(Interface element records)

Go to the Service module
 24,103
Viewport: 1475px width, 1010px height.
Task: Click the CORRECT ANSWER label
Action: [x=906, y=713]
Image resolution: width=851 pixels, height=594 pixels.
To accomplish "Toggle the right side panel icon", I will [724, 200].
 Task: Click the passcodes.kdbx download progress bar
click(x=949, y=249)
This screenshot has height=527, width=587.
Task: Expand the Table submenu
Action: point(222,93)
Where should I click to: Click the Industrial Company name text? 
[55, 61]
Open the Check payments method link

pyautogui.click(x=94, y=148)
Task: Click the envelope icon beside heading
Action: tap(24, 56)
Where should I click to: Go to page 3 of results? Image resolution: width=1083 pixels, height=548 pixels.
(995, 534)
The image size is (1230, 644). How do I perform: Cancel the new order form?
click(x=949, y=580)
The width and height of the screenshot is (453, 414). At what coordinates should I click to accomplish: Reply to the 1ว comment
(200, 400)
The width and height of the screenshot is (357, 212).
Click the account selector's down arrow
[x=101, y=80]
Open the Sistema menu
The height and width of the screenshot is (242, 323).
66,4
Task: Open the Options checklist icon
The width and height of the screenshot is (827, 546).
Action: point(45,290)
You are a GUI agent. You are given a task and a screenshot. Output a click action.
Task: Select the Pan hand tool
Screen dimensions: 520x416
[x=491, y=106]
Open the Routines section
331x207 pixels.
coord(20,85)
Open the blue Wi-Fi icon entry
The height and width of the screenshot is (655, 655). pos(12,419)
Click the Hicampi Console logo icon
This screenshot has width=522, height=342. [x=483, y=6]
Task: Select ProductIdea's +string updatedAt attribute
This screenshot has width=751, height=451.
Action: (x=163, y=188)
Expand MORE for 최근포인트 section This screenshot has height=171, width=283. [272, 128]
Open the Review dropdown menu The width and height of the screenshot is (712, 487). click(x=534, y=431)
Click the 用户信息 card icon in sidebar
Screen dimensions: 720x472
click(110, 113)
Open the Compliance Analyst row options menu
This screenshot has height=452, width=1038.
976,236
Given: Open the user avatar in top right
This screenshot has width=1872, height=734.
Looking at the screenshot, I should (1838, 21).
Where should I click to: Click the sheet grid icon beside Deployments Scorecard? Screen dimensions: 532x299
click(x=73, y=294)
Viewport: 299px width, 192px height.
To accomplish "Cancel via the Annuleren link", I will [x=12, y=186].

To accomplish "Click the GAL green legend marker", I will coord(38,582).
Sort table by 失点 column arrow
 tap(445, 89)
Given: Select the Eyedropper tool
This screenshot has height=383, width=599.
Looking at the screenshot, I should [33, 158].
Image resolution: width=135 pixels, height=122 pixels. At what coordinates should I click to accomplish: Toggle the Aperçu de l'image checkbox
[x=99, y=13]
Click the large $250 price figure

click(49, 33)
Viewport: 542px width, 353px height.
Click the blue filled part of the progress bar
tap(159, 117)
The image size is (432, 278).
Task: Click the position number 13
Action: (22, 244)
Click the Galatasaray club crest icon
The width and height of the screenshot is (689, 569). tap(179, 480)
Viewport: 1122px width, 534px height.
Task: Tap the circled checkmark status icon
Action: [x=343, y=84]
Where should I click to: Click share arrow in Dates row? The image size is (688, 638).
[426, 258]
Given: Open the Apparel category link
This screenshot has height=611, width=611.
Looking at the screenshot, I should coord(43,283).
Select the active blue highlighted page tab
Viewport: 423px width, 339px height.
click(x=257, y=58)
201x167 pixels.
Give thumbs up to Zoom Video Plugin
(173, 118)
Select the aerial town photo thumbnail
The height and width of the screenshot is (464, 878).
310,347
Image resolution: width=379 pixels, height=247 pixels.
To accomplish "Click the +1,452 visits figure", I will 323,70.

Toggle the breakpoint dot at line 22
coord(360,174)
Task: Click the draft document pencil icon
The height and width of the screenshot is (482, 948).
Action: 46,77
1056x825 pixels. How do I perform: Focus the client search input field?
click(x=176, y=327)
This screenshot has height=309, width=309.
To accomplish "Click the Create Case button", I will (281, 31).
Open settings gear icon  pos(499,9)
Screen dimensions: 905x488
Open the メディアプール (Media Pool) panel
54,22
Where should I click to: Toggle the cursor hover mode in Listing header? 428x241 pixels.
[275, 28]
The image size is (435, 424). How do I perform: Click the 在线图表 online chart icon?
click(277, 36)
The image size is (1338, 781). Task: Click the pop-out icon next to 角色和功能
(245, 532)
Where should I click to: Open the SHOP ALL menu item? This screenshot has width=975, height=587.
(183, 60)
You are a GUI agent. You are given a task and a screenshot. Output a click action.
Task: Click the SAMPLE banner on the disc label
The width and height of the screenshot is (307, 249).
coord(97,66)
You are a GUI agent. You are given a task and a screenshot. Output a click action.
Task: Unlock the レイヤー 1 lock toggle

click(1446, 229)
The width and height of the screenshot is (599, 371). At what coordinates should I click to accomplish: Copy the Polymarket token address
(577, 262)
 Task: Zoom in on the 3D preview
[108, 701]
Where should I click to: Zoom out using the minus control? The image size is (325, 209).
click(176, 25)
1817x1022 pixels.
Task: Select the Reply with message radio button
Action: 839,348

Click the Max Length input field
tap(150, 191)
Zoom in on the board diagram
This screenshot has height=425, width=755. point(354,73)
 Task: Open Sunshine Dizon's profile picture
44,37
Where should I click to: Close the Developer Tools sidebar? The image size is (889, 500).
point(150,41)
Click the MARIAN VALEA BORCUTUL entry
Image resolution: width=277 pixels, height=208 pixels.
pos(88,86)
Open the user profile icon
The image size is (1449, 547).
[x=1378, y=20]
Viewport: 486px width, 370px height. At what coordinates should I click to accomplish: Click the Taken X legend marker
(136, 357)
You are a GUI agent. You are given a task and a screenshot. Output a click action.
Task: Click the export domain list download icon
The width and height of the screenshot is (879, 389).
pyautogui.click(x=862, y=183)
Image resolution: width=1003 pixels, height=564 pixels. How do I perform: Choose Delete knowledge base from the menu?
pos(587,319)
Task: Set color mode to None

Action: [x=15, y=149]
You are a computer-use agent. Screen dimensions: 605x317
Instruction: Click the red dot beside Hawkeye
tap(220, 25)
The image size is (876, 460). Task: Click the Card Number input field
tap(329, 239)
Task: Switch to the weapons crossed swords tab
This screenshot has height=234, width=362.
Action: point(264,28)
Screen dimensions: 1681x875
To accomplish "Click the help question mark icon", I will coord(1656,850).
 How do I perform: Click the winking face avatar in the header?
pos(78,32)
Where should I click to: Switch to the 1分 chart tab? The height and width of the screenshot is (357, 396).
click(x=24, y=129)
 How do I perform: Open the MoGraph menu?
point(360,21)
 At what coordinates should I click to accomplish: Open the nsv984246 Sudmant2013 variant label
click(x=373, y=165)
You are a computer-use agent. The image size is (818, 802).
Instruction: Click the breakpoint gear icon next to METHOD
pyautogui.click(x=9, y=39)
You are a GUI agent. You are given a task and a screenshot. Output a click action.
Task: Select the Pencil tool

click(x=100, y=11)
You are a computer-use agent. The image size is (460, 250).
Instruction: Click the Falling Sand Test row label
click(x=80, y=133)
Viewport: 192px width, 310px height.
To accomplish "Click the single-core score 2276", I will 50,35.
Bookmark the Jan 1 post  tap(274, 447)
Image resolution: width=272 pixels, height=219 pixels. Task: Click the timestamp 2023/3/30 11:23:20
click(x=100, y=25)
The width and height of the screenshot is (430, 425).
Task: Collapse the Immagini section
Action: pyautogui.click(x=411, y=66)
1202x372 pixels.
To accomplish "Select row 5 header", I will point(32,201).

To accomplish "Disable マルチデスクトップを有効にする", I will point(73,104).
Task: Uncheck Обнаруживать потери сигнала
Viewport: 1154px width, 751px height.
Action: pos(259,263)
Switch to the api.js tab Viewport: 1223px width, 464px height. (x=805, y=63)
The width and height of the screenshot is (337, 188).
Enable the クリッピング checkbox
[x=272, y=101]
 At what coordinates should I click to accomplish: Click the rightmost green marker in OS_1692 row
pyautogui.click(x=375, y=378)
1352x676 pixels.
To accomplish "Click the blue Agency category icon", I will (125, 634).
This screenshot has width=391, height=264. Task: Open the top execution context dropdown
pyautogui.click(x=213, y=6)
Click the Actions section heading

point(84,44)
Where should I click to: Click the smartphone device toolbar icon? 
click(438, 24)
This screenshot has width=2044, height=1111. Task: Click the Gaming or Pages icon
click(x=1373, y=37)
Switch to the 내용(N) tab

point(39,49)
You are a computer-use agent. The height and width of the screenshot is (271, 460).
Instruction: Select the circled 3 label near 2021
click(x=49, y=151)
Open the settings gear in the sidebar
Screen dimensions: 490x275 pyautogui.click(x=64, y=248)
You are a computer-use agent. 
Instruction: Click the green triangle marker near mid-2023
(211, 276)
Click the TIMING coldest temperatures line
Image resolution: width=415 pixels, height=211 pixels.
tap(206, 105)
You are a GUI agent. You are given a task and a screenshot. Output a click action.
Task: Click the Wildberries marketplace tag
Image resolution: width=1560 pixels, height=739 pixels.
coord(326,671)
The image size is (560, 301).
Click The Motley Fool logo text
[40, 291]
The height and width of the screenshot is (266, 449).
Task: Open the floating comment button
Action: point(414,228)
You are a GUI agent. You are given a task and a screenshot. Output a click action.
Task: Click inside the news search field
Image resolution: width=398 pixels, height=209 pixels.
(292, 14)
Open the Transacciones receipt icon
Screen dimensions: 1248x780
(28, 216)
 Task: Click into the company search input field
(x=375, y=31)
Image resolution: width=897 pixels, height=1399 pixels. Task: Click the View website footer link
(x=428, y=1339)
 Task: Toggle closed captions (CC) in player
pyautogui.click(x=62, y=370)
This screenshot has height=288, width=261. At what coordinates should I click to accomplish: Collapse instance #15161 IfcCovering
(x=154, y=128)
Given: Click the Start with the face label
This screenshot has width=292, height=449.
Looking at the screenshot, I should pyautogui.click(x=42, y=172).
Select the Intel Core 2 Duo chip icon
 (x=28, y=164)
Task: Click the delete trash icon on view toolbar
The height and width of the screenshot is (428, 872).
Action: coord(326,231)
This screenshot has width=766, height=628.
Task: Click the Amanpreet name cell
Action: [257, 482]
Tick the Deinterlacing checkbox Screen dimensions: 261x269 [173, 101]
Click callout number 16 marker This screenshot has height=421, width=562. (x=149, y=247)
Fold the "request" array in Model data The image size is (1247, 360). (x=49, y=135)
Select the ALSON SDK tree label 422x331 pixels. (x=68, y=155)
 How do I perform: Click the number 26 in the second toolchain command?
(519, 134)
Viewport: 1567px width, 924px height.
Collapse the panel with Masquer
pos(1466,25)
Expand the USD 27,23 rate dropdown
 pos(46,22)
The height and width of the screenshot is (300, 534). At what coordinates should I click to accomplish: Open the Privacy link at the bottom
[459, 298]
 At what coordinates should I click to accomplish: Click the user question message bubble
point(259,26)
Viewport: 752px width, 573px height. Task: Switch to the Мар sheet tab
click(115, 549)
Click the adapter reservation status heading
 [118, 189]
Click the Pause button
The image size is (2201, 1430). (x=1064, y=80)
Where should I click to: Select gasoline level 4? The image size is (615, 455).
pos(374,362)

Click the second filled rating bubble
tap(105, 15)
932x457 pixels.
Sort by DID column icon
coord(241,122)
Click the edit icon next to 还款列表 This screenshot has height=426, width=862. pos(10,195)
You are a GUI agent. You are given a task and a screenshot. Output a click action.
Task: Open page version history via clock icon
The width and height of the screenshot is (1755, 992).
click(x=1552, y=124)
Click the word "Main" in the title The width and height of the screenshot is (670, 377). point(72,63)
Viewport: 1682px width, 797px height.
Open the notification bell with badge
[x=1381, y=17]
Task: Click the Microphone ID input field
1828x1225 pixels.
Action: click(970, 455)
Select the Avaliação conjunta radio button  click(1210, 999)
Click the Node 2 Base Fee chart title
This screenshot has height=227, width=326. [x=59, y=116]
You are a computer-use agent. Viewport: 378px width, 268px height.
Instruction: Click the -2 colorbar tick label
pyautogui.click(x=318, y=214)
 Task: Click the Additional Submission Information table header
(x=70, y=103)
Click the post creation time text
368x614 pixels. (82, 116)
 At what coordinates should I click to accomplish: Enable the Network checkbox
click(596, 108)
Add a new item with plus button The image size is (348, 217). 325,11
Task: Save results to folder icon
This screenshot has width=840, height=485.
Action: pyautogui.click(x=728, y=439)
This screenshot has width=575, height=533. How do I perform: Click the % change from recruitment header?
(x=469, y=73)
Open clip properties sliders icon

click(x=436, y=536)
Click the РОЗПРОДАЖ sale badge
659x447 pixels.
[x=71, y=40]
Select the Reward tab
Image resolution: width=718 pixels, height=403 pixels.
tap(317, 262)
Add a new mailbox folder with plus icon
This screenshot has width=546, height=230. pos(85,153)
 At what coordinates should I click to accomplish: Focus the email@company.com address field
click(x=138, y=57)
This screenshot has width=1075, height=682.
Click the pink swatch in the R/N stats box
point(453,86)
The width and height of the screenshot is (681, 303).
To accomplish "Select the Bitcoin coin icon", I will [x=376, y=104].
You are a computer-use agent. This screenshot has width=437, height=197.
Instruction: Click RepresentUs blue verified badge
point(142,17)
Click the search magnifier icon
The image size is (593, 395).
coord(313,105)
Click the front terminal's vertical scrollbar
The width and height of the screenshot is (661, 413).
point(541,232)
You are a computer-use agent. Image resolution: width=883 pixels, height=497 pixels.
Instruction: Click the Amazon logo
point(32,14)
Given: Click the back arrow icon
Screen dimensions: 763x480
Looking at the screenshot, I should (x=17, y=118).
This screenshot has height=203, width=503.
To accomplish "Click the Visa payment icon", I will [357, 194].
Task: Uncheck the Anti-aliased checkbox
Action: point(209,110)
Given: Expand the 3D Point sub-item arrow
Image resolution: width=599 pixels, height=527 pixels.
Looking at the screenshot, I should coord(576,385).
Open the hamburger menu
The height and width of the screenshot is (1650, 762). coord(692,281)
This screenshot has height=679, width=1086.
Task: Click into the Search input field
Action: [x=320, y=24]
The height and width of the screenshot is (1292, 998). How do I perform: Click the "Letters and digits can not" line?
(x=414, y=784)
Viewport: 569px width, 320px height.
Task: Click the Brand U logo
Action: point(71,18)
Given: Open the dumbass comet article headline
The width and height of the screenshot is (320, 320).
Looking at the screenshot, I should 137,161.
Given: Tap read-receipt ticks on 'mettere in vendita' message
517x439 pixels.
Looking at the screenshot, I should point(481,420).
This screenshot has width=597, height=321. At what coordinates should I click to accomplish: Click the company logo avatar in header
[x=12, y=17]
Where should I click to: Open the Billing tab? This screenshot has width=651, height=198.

- What this task involves -
Please revise the data from the line with "Viewport: 1682px width, 797px height." to the line with "(x=70, y=103)", changing "notification bell" to "alert bell" and leaving everything else the same.

- Result -
Viewport: 1682px width, 797px height.
Open the alert bell with badge
[x=1381, y=17]
Task: Click the Microphone ID input field
1828x1225 pixels.
Action: click(970, 455)
Select the Avaliação conjunta radio button  click(1210, 999)
Click the Node 2 Base Fee chart title
This screenshot has height=227, width=326. [x=59, y=116]
You are a computer-use agent. Viewport: 378px width, 268px height.
Instruction: Click the -2 colorbar tick label
pyautogui.click(x=318, y=214)
 Task: Click the Additional Submission Information table header
(x=70, y=103)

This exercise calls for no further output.